L&T has found itself in a position where it has a lot of excess cash. The company wants to channel this cash into creating higher growth rates. The software industry provides one of the highest rates of return in India. This is the reason why L&T has decided to make an acquisition in the software space, and Mindtree came into the picture.
It is important to note that Mindtree was not the first choice for L&T when it came to deploying these additional funds. Instead, the company wanted to buy back outstanding shares from the market. This $1.5 billion bid was foiled by the Securities and Exchanges Bureau of India (regulator). The regulator did not allow the buyback offer to go through. SEBI objected because, after the buyback, the debt to equity ratio of L&T would have crossed 2:1. This is against the compliance norms laid down by SEBI.
L&T was not left with too many other options either. The company has already been paying excess dividends. The dividend paid in the year 2016 was a mind-boggling 33% of the annual profit of the company. The problem with raising dividends is that they set expectations for the future. Hence, if dividends are raised now, they cannot be reduced in the future without a sharp reaction from the market. This is the reason why L&T did not choose to take the dividend route.
Mindtree came onto the radar of L&T after its strategic investor tried to offload 20% stake in the company. L&T was quick to pounce on the opportunity and negotiate with VG Siddhartha, who is also the founder of the famous Indian coffee shop chain, Cafe Coffee Day. VG Siddhartha agreed to sell his stake at $600 million. After it became clear that L&T can easily acquire 20% of Mindtree’s business, L&T started aiming for the full company.
The result has been the three-fold plan which is playing out now:
Given the present circumstances and opportunities, L&T feels that Mindtree is the easiest acquisition bet and is hence the best way to increase the return on equity in the short run.

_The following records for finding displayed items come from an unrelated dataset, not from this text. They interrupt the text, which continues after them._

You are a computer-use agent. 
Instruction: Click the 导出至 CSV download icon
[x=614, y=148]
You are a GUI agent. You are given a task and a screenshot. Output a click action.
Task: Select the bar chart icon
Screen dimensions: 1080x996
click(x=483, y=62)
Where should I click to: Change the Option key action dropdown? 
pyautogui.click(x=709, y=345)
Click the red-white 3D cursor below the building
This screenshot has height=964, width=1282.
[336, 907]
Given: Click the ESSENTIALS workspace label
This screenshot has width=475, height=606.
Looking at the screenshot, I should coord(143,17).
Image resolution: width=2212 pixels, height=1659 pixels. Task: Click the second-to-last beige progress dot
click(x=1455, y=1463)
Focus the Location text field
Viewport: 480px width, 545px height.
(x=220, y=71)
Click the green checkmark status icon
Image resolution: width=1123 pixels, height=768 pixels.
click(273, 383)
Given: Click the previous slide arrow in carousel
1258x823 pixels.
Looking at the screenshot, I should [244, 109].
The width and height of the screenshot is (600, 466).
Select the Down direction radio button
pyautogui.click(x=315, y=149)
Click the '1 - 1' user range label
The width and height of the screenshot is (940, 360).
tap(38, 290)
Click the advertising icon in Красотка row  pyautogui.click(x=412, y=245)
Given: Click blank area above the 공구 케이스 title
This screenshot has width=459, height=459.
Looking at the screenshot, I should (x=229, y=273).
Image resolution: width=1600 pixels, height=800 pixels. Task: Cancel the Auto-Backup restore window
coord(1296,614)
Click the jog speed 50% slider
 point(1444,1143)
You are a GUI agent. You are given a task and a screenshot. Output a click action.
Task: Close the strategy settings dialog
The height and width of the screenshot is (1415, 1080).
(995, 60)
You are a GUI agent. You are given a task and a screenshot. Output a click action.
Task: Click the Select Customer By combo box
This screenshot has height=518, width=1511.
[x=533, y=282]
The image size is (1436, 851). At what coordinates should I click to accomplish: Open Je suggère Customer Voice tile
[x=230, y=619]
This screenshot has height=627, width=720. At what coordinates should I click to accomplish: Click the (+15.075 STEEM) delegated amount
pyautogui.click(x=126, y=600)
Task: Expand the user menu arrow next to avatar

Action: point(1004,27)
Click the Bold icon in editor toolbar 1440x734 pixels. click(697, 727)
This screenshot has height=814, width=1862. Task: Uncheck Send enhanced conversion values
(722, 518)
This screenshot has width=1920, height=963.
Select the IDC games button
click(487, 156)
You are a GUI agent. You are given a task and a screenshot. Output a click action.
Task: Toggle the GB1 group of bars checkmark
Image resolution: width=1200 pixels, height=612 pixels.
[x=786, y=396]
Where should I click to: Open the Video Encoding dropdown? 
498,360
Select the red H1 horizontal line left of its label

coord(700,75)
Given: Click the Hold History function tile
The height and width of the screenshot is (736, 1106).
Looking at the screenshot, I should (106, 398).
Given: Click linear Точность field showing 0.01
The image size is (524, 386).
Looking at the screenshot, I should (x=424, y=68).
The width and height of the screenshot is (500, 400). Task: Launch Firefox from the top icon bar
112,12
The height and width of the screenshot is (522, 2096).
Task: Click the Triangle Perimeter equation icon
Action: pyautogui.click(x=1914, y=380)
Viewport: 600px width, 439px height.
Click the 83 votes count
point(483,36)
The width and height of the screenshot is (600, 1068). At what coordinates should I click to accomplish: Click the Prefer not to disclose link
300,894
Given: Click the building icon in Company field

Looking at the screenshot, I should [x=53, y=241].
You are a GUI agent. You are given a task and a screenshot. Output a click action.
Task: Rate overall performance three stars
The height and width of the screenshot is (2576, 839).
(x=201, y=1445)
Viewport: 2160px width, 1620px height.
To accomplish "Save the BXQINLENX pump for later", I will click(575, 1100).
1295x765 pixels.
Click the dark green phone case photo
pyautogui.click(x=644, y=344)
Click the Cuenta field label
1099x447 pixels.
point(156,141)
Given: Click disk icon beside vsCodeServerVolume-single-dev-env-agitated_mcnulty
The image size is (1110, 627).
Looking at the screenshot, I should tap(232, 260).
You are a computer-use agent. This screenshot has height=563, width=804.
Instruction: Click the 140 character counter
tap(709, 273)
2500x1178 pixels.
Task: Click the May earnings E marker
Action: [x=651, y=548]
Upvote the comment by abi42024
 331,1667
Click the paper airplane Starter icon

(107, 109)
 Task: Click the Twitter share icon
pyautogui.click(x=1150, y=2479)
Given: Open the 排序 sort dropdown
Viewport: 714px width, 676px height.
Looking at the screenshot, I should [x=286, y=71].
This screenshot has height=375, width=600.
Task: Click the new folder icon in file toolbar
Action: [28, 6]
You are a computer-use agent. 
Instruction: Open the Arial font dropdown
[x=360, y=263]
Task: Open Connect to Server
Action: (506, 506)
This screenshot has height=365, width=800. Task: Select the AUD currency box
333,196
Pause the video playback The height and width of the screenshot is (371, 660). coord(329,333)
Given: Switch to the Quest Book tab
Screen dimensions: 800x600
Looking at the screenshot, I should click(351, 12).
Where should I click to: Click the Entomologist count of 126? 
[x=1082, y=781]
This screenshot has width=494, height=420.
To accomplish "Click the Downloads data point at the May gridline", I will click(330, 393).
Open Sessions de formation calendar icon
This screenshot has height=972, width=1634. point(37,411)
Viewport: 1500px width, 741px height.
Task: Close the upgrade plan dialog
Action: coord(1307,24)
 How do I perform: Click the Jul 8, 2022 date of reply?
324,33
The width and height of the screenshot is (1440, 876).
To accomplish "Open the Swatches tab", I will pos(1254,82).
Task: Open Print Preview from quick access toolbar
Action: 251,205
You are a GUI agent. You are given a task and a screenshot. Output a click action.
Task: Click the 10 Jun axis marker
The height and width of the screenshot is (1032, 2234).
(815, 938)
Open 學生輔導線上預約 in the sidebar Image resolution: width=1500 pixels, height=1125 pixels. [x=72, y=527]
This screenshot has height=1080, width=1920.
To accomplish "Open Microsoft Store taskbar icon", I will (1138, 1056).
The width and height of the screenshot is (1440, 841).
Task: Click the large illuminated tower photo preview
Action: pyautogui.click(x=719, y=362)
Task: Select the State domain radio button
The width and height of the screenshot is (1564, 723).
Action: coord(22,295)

There are rumours that Mindtree promoters are aware of the fact that they don’t really have a choice in the sale. VG Siddhartha’s 20% stake sale seems to have sealed the fate of the company. However, the promoters seem to be negotiating for a better price. They believe that L&T is undercutting them when it comes to the price. L&T has quoted Rs 980 per share. The promoters feel it is a lower bid because Mindtree has been recently priced at 1081 per share. However, L&T seems unlikely to give in. It is insisting that the current price makes Mindtree a value-neutral acquisition. If the share prices are raised the viability of the entire deal may be in jeopardy.
To sum it up, the unsolicited L&T offer and all the takeover drama that followed happened because SEBI disallowed share buybacks and also because a strategic investor wanted to offload his stake quickly.